In fact, this cross-forest trust reduces the need for synchronization and eliminates the need to duplicate identities in organizations that have both Micro Focus eDirectory and Active Directory infrastructures since the rights and attributes for a user now only need to be maintained in one directory repository instead of two.
Since Domain Services for Windows and CIFS both provide clientless solutions, when should I use one over the other?

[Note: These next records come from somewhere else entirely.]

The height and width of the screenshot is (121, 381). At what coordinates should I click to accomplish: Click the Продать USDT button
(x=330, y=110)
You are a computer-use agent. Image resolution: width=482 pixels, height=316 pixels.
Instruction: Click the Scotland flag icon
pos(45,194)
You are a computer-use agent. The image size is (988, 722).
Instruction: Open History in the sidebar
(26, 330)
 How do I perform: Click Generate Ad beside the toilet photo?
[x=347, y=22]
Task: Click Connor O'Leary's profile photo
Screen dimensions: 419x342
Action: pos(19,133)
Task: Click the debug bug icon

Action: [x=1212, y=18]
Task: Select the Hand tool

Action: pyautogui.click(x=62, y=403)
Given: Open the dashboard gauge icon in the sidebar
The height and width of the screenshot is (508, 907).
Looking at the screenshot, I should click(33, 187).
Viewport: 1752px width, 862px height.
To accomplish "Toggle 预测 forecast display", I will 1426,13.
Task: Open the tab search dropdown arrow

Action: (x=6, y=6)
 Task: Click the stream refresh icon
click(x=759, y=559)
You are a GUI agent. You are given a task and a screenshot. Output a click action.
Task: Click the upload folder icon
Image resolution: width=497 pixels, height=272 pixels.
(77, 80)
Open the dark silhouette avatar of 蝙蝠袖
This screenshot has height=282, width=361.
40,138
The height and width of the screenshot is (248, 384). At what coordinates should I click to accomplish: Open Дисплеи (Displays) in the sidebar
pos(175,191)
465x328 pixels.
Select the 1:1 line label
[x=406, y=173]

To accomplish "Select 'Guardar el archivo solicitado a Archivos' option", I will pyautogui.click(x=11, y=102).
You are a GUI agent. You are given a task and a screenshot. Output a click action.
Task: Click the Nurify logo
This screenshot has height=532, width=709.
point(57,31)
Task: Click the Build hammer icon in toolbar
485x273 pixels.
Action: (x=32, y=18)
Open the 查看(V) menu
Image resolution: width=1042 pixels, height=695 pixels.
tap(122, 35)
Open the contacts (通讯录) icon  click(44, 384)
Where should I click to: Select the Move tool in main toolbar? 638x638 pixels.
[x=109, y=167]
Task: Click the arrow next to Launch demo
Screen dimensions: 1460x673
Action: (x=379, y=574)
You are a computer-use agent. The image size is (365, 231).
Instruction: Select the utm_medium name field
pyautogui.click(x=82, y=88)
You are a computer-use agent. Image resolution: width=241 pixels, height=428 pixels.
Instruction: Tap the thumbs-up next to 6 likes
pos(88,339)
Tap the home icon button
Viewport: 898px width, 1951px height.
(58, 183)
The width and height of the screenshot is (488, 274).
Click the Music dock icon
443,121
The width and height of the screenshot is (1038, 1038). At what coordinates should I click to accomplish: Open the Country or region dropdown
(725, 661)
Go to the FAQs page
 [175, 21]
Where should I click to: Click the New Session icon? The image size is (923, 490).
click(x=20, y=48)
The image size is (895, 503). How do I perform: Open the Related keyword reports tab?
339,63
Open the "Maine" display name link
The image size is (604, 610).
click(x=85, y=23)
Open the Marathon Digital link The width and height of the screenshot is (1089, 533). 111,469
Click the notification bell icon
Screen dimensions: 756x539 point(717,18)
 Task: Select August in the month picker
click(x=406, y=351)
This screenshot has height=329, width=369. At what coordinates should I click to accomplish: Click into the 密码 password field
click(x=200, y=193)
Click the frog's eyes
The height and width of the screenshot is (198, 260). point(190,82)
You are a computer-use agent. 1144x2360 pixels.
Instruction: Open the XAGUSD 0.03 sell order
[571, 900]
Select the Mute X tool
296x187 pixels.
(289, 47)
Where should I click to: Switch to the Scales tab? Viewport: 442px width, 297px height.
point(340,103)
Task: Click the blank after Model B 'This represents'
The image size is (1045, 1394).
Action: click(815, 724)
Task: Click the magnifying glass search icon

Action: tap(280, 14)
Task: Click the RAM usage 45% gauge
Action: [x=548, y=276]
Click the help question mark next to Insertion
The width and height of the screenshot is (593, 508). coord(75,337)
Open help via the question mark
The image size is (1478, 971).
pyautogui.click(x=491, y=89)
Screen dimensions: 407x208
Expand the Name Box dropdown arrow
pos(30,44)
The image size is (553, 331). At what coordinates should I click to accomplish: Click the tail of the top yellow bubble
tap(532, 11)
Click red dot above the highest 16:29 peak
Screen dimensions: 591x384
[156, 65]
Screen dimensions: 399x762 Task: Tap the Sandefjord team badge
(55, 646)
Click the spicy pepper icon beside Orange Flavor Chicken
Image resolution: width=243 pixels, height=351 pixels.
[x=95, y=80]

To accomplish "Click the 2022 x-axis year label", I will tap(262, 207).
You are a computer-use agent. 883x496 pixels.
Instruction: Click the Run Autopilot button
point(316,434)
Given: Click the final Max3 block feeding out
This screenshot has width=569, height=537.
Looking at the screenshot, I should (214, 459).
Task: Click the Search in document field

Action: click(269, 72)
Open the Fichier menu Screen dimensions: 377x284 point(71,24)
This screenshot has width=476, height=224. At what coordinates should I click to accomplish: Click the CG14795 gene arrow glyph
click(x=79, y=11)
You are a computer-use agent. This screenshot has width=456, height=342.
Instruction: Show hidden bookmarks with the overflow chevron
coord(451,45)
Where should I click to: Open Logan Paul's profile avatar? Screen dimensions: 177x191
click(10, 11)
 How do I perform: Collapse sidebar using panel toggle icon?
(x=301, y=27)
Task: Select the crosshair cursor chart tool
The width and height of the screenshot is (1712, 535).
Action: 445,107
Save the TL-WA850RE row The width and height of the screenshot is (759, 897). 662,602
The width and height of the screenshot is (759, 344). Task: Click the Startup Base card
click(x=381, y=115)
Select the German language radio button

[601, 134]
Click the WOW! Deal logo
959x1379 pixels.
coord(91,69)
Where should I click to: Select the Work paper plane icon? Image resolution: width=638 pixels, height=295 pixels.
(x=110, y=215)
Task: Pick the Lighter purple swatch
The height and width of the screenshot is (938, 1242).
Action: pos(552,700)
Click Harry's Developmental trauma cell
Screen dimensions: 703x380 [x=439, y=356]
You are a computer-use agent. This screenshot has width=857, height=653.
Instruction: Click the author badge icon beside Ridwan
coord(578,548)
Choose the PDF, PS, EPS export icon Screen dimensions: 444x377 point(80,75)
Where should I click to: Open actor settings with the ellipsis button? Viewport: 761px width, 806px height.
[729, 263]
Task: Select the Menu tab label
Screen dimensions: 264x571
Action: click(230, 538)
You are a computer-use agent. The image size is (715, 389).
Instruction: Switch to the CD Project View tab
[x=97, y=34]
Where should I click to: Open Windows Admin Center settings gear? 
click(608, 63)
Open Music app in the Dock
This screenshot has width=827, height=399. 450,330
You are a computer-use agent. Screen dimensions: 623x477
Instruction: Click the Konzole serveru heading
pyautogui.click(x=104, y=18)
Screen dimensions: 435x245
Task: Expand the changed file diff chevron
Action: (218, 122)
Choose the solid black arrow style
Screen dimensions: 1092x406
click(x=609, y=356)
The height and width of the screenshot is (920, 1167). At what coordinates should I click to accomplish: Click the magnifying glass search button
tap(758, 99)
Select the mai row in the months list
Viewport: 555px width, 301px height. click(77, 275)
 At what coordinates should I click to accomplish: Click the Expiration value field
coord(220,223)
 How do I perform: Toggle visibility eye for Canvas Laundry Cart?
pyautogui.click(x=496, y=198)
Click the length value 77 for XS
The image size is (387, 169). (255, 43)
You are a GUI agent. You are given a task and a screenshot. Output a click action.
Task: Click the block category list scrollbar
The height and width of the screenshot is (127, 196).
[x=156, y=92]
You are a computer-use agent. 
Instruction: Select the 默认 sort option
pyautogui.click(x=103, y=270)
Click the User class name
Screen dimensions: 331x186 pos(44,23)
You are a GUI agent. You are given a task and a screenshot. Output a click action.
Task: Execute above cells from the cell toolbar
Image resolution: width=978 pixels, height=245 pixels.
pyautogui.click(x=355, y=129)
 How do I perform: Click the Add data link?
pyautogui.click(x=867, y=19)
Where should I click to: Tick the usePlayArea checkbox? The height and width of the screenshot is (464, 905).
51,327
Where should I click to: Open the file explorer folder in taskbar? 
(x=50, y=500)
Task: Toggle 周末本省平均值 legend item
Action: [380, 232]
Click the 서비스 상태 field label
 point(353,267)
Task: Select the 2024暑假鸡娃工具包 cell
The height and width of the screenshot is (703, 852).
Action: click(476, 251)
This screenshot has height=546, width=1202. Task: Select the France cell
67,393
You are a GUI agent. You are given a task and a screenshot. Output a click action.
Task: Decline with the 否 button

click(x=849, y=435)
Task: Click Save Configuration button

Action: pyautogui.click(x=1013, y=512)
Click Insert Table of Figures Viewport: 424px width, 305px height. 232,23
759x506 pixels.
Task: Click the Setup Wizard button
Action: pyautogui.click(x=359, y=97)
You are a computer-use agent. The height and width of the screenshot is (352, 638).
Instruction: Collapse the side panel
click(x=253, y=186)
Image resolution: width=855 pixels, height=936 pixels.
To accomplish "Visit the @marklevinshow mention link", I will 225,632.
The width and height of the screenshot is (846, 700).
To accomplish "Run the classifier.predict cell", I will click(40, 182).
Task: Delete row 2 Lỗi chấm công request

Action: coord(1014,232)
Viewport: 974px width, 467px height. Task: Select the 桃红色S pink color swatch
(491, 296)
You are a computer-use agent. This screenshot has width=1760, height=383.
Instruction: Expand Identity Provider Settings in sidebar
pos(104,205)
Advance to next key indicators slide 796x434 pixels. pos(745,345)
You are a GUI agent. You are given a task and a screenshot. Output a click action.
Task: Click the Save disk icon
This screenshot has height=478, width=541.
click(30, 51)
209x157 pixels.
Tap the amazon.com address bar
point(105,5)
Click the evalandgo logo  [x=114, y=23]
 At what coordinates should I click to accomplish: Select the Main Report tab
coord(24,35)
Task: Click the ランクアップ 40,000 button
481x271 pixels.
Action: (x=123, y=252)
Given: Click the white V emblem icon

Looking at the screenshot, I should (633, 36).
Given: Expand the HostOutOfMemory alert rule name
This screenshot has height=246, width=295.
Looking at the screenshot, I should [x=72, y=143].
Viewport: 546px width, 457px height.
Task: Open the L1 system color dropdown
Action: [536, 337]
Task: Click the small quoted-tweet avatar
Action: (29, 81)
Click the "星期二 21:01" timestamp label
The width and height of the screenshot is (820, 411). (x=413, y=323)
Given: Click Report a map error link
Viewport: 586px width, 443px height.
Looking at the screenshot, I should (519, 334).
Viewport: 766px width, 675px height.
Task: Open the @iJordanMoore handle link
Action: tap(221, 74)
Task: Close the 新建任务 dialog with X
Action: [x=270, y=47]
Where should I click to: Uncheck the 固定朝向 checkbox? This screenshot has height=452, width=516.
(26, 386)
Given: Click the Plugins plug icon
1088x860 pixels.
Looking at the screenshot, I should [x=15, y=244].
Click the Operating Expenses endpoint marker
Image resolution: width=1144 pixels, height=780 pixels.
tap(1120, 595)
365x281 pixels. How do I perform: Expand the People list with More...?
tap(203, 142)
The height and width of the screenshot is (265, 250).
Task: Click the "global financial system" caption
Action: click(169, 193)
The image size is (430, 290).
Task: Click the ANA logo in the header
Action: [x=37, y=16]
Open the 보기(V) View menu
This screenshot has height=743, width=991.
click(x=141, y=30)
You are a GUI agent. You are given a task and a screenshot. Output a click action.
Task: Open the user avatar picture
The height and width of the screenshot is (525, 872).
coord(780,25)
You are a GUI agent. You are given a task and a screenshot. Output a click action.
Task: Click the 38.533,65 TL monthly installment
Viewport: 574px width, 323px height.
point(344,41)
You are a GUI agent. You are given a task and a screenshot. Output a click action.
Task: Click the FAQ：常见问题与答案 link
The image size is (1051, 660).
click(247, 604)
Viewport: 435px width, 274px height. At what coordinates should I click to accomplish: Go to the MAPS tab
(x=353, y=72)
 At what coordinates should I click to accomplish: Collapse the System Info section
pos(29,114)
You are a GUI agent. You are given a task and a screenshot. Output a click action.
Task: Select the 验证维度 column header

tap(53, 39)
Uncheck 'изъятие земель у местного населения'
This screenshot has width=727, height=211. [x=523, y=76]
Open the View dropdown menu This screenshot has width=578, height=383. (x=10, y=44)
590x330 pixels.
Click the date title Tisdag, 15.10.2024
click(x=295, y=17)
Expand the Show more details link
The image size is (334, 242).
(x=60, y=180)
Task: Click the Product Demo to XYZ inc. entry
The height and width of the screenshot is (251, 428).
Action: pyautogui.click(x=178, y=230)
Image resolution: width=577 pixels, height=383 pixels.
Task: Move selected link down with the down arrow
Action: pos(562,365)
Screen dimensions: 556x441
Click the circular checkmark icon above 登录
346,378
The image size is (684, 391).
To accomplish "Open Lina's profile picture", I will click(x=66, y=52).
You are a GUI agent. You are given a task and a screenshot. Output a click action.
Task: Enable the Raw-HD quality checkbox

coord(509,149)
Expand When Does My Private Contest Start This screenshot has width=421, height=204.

Domain Services for Windows is designed for organizations that want to consistently present their users with a complete Active Directory-style environment, regardless of whether those users need to access Linux servers or Windows servers. It enables an Open Enterprise Server to appear as if it is an Active Directory domain controller, allowing users to log in and authenticate to it with a native Windows client using their user principal names and Micro Focus eDirectory passwords. It also enables Micro Focus eDirectory users to utilize common Windows desktop operations to access file services on NSS volumes on Linux servers by using Samba shares or NTFS files on Windows servers that use CIFS shares, as well as shares in trusted Active Directory forests.
Domain Services for Windows supports common authentication protocols used in the Windows environment, including Kerberos.
CIFS is for organizations that want to provide their users with basic workgroup authentication and access to the NSS file system on Linux from a Windows workstation without requiring the OES Windows Client, but without all the overhead of an Active Directory-style presentation. These organizations don’t need Kerberos authentication, the Microsoft Management Console, or Windows Group Policy support. Their users just want to be able to map and access their network drives natively.
Common candidates for CIFS are organizations that have Open Enterprise Server as their primary environment and simply want to be able to enable users to authenticate to network resources without relying on the OES Windows client. Other candidates include organizations that have been using CIFS on NetWare and are making the move to Linux. They simply want to continue using native Windows authentication that the CIFS protocol provides.